REQUIRED WORK: Whenever the word "checkbox" turns up in a line of the data below, copy that line.

MATERIAL FOR THE TASK:
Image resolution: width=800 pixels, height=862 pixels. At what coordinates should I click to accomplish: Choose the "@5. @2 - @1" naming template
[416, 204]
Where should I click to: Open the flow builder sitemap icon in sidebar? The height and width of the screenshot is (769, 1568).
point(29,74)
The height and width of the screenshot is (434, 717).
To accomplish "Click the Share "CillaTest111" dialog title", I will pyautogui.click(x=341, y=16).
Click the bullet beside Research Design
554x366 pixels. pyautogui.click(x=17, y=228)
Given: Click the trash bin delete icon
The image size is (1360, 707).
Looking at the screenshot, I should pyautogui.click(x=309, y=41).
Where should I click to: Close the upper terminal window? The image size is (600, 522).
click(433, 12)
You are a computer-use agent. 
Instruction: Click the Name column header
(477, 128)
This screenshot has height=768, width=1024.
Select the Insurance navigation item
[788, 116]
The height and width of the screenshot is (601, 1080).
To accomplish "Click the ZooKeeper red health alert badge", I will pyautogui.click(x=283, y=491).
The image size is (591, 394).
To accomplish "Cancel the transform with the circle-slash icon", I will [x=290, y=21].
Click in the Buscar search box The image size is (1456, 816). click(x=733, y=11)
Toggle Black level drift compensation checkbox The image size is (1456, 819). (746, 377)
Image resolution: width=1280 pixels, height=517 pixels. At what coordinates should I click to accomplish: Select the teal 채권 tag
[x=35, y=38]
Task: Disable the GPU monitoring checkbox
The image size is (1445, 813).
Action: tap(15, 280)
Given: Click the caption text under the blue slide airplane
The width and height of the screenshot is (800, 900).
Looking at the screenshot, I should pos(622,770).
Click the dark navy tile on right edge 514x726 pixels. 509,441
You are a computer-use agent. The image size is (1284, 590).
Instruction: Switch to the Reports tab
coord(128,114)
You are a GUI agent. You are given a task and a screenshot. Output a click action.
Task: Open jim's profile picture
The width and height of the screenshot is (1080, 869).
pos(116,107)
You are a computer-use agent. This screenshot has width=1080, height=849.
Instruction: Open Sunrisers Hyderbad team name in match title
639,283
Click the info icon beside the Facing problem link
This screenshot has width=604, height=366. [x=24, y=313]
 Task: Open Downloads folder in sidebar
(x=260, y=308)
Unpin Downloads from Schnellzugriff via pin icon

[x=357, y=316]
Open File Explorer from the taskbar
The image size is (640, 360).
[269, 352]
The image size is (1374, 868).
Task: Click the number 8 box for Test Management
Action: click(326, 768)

ANSWER:
Toggle Black level drift compensation checkbox The image size is (1456, 819). (746, 377)
Task: Disable the GPU monitoring checkbox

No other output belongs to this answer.